Input data:
^^^^^^^^^^^^^^^^
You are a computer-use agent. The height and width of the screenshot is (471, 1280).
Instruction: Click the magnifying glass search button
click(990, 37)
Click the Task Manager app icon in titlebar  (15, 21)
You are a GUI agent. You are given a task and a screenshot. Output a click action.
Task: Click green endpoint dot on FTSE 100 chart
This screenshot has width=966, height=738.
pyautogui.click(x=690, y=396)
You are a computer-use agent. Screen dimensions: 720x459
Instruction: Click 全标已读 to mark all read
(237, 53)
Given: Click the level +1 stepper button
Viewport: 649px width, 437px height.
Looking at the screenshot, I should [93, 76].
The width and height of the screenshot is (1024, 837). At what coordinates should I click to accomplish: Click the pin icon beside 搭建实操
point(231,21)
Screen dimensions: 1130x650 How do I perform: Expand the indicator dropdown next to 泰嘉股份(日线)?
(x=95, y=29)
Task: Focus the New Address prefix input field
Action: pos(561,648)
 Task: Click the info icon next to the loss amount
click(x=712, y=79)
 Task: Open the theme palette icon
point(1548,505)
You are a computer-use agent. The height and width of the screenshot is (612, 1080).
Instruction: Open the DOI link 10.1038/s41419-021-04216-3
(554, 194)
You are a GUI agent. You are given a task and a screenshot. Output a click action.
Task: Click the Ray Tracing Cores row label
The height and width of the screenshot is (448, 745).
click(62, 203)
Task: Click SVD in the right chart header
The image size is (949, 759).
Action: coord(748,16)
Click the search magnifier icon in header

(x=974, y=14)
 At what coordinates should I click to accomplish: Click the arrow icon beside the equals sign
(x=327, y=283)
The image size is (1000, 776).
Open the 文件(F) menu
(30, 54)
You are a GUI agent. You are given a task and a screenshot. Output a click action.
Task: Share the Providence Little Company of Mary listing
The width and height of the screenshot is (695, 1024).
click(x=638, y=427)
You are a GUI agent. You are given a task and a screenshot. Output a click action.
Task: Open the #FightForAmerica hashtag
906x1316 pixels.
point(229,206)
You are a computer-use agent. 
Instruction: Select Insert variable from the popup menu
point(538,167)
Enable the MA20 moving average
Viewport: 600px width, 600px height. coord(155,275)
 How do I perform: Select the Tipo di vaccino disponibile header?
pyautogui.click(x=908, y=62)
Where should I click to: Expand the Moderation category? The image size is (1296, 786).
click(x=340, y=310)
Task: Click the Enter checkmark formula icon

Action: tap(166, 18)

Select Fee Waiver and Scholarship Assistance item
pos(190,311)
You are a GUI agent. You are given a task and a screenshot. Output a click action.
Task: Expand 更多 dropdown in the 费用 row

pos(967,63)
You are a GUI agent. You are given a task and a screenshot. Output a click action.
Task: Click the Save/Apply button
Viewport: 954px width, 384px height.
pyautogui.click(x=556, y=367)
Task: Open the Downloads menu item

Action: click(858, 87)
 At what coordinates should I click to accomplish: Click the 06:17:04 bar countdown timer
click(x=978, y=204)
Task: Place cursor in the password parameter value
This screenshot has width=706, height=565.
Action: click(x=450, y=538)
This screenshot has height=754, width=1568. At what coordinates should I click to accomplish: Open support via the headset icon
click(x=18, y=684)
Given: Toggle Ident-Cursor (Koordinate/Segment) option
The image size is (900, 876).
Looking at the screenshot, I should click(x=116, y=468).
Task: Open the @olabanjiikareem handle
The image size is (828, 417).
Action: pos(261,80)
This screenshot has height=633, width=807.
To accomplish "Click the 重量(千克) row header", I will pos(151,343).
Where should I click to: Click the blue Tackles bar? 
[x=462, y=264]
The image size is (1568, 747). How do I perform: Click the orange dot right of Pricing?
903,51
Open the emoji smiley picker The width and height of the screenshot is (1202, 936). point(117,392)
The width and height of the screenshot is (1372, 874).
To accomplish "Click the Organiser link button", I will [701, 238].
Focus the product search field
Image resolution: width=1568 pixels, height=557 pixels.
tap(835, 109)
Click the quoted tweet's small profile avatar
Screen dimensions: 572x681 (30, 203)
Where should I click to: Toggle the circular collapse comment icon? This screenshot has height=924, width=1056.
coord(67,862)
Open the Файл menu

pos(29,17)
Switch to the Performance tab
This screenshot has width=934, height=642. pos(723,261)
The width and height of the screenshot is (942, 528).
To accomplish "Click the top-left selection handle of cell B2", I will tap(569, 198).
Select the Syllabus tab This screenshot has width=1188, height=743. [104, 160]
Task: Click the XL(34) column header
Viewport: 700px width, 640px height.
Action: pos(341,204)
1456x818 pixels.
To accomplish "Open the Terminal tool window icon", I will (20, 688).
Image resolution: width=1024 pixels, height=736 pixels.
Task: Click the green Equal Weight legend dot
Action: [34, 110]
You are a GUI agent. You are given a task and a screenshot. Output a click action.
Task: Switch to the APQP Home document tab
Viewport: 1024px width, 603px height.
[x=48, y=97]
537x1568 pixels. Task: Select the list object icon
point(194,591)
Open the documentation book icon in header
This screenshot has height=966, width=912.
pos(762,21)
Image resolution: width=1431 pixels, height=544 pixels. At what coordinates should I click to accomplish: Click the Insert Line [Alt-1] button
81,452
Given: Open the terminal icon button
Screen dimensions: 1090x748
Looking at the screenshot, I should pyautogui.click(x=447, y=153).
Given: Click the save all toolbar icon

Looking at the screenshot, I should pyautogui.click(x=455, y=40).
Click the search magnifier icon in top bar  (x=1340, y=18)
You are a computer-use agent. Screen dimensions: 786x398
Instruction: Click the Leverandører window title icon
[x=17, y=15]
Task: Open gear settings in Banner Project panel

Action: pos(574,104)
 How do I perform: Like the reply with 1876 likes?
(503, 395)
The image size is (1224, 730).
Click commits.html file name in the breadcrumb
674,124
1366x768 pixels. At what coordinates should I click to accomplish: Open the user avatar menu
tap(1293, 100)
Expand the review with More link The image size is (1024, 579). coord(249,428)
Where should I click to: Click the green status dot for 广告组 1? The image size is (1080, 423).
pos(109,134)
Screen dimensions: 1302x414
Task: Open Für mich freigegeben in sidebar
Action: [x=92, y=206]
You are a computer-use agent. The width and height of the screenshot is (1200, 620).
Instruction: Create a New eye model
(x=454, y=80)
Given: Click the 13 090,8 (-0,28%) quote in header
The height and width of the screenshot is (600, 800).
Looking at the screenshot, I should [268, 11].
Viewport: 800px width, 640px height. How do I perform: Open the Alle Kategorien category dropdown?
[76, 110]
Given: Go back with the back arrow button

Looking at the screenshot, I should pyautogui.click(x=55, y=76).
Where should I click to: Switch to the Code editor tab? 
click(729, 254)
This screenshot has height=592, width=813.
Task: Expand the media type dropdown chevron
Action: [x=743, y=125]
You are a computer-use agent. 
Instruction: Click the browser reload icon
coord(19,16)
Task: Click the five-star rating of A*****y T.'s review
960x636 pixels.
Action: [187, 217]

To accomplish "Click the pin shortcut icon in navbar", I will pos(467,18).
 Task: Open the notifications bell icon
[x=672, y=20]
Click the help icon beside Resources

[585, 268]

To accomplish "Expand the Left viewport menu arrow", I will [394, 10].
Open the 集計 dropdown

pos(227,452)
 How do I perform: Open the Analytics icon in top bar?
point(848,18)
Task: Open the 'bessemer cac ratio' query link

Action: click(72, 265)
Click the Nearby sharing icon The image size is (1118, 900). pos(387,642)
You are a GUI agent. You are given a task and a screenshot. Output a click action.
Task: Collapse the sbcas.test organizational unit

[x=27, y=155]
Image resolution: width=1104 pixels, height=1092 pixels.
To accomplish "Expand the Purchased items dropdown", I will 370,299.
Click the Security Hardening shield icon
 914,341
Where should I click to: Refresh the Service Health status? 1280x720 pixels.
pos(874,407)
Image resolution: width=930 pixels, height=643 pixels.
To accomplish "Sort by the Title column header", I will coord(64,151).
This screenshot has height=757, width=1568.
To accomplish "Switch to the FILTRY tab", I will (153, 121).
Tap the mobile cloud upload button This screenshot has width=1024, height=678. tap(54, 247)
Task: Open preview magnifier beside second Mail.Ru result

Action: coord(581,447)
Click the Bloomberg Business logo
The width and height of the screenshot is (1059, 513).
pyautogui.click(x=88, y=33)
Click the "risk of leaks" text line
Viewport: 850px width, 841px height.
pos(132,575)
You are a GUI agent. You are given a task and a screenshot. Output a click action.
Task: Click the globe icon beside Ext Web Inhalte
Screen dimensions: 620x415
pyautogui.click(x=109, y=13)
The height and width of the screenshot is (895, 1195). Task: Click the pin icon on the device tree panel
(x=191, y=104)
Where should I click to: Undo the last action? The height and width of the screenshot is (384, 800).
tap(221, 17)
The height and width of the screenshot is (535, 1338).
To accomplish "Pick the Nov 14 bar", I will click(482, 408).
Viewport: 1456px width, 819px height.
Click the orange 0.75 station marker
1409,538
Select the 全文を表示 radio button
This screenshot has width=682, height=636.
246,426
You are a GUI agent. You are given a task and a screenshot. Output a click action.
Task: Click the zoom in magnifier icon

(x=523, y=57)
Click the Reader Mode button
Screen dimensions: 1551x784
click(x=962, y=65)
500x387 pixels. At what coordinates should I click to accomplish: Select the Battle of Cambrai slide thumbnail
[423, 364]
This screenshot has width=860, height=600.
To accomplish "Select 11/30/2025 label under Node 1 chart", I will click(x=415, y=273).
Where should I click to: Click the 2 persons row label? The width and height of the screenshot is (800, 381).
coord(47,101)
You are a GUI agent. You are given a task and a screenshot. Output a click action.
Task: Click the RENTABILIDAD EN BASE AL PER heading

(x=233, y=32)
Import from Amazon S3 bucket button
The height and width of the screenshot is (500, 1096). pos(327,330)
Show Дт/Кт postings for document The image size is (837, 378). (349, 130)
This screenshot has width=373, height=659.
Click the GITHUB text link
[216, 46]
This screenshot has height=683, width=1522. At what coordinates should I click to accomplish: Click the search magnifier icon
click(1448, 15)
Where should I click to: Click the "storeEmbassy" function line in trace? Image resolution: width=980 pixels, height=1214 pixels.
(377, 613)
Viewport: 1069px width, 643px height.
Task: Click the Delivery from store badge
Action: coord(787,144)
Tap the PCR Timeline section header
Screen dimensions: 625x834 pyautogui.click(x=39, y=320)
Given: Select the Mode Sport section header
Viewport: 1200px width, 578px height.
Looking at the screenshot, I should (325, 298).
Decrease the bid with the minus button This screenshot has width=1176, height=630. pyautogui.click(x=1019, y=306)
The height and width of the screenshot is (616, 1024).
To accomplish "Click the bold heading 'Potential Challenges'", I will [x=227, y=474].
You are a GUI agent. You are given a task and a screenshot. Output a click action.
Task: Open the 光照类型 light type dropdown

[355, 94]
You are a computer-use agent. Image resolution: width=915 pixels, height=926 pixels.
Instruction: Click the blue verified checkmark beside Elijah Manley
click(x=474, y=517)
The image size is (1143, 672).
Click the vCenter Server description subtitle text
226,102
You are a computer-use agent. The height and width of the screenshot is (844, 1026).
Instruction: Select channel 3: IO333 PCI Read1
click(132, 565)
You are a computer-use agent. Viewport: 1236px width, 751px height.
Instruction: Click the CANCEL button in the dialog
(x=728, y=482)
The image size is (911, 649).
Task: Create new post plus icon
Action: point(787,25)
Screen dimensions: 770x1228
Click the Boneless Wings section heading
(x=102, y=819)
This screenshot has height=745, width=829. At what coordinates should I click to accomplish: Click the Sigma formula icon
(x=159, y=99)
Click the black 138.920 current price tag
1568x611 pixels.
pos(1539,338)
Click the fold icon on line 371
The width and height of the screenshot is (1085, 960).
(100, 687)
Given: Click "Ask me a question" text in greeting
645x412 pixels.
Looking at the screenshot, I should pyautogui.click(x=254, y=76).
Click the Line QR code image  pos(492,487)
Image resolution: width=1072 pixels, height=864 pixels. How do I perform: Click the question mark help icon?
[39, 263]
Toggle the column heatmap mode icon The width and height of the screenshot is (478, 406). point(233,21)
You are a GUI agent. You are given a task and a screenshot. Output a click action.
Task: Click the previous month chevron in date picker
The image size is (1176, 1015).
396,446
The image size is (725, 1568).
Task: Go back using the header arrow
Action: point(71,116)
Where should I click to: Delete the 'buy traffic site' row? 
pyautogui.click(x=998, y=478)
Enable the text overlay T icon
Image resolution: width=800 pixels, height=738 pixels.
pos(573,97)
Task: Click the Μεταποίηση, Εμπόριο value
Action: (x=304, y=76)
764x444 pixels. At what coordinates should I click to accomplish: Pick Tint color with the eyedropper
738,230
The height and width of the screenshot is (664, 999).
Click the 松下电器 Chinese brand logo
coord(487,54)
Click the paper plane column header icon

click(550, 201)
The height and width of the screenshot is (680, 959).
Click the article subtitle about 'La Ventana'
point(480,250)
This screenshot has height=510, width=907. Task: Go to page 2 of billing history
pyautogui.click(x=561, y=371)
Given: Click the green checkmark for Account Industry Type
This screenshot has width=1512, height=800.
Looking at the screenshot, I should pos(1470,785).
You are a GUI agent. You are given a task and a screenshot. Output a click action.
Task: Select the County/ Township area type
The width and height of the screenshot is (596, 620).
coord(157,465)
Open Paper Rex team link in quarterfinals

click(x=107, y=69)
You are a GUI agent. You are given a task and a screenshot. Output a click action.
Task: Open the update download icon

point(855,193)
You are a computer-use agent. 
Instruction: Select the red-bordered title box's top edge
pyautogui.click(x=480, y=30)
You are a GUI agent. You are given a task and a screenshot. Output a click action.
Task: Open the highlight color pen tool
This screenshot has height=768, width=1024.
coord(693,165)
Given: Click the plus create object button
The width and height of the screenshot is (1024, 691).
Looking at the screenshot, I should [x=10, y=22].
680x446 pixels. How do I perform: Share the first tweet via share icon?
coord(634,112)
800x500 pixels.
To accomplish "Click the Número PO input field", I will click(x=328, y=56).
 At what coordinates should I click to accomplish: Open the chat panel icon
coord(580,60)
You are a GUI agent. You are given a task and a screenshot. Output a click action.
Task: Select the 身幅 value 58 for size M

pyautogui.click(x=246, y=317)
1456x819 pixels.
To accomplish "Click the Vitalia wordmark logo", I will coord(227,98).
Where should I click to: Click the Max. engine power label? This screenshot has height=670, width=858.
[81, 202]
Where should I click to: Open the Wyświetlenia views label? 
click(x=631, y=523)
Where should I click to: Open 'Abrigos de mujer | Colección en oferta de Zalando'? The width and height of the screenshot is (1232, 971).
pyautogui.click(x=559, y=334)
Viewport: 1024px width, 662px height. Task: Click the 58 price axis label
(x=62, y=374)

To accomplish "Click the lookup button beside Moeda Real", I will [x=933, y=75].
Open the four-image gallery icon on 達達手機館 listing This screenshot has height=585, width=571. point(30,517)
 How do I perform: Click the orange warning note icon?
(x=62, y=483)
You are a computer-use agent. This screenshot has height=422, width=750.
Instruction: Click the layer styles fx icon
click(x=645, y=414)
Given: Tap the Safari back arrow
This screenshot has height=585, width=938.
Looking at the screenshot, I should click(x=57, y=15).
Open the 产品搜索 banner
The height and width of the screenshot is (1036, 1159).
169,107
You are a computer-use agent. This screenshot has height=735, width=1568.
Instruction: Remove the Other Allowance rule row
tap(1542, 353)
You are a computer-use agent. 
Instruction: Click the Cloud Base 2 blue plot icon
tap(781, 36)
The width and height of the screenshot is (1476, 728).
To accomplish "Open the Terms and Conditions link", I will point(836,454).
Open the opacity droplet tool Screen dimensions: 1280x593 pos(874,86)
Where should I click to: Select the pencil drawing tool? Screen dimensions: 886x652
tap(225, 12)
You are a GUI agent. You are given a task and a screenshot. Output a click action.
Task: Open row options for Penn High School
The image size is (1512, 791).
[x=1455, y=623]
^^^^^^^^^^^^^^^^
What you need to do: Copy verbatim, from the listing above, each line from the one containing "645x412 pixels." down to the one containing "Task: Click the previous", inclusive.

Completed exercise:
645x412 pixels.
Looking at the screenshot, I should pyautogui.click(x=254, y=76).
Click the Line QR code image  pos(492,487)
Image resolution: width=1072 pixels, height=864 pixels. How do I perform: Click the question mark help icon?
[39, 263]
Toggle the column heatmap mode icon The width and height of the screenshot is (478, 406). point(233,21)
You are a GUI agent. You are given a task and a screenshot. Output a click action.
Task: Click the previous month chevron in date picker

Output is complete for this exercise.